First, we have the equation: `8p^2 + 2p + 100 = x`

Since we want to find `dp/dx`, we need to differentiate both sides of the equation with respect to `x`. Remember that `p` is a function of `x`, so when we differentiate terms involving `p`, we'll need to use the chain rule (multiplying by `dp/dx`).

1. **Differentiate `8p^2` with respect to `x`**:
Using the power rule and chain rule, the derivative of `8p^2` is `8 * 2p * (dp/dx) = 16p * (dp/dx)`.

2. **Differentiate `2p` with respect to `x`**:
Using the constant multiple rule and chain rule, the derivative of `2p` is `2 * (dp/dx)`.

3. **Differentiate `100` with respect to `x`**:
The derivative of a constant is always `0`.

4. **Differentiate `x` with respect to `x`**:
The derivative of `x` with respect to `x` is `1`.

Now, put all these differentiated terms back into the equation:
`16p * (dp/dx) + 2 * (dp/dx) + 0 = 1`

Next, we want to solve for `dp/dx`. Notice that both terms on the left side have `dp/dx`. We can factor `dp/dx` out:
`(dp/dx) * (16p + 2) = 1`

Finally, to get `dp/dx` by itself, we divide both sides by `(16p + 2)`:
`dp/dx = 1 / (16p + 2)`

Alternative answer

Answer: $$ \frac{dp}{dx} = \frac{1}{16p + 2} $$ Explain
This is a question about implicit differentiation. The solving step is:

Hey everyone! We've got a cool math problem here.

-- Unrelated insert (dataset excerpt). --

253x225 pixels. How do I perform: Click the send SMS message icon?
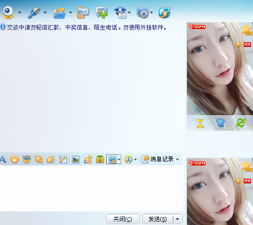click(83, 13)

We need to find something called `dp/dx` from the equation `8p^2 + 2p + 100 = x`. This means we need to see how `p` changes when `x` changes.

The trick we learned for this is called "implicit differentiation." It's super useful when `p` and `x` are mixed up in an equation like this!

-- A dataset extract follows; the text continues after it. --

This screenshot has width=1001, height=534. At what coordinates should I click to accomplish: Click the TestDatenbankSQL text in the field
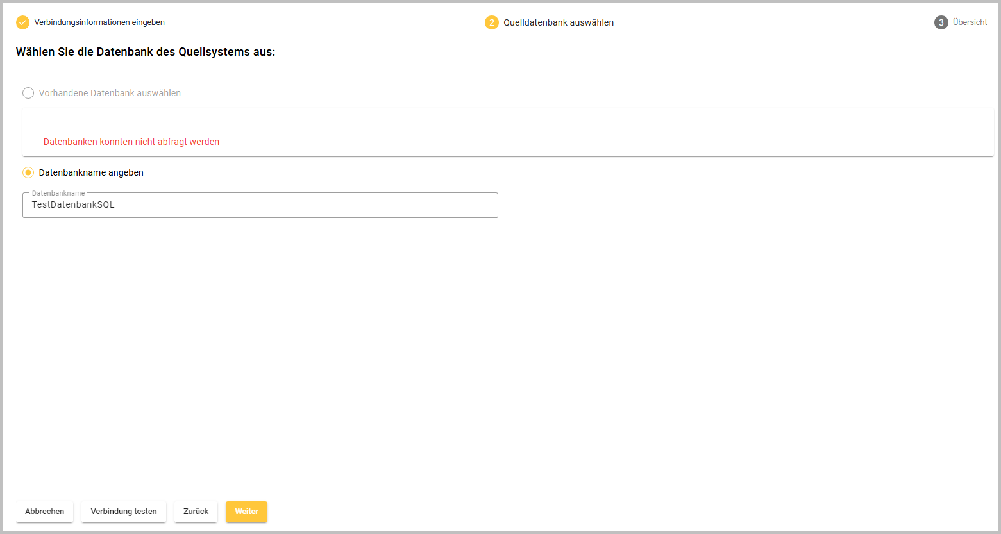pos(73,205)
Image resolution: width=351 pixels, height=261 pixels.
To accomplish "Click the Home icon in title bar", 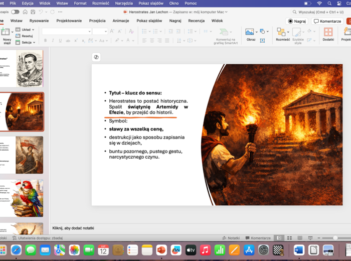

1. First, we'll differentiate (that's like finding the slope or how fast something changes) each part of our equation with respect to `x`.
* For `8p^2`: When we differentiate `p` terms, we also have to remember to multiply by `dp/dx` because `p` depends on `x`. So, `8p^2` becomes `8 * 2p * dp/dx`, which simplifies to `16p * dp/dx`.
* For `2p`: Similarly, `2p` becomes `2 * dp/dx`.
* For `100`: This is just a number, and numbers don't change, so its derivative is `0`.
* For `x`: Differentiating `x` with respect to `x` just gives us `1`.

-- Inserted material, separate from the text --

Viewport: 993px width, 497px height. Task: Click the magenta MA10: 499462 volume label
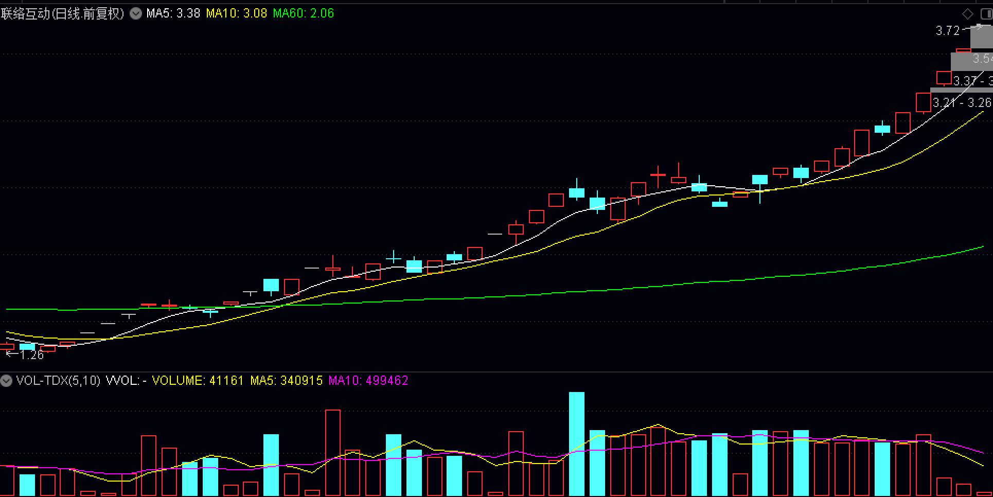[368, 381]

2. Now, let's put all those differentiated parts back together:
`16p * dp/dx + 2 * dp/dx + 0 = 1`

3. See how both `16p * dp/dx` and `2 * dp/dx` have `dp/dx` in them? We can "factor" that out, like pulling it out of both terms:
`dp/dx * (16p + 2) = 1`

4. Finally, we want to get `dp/dx` all by itself. To do that, we just divide both sides by `(16p + 2)`:
`dp/dx = 1 / (16p + 2)`

And that's our answer! We found `dp/dx` using our cool implicit differentiation trick!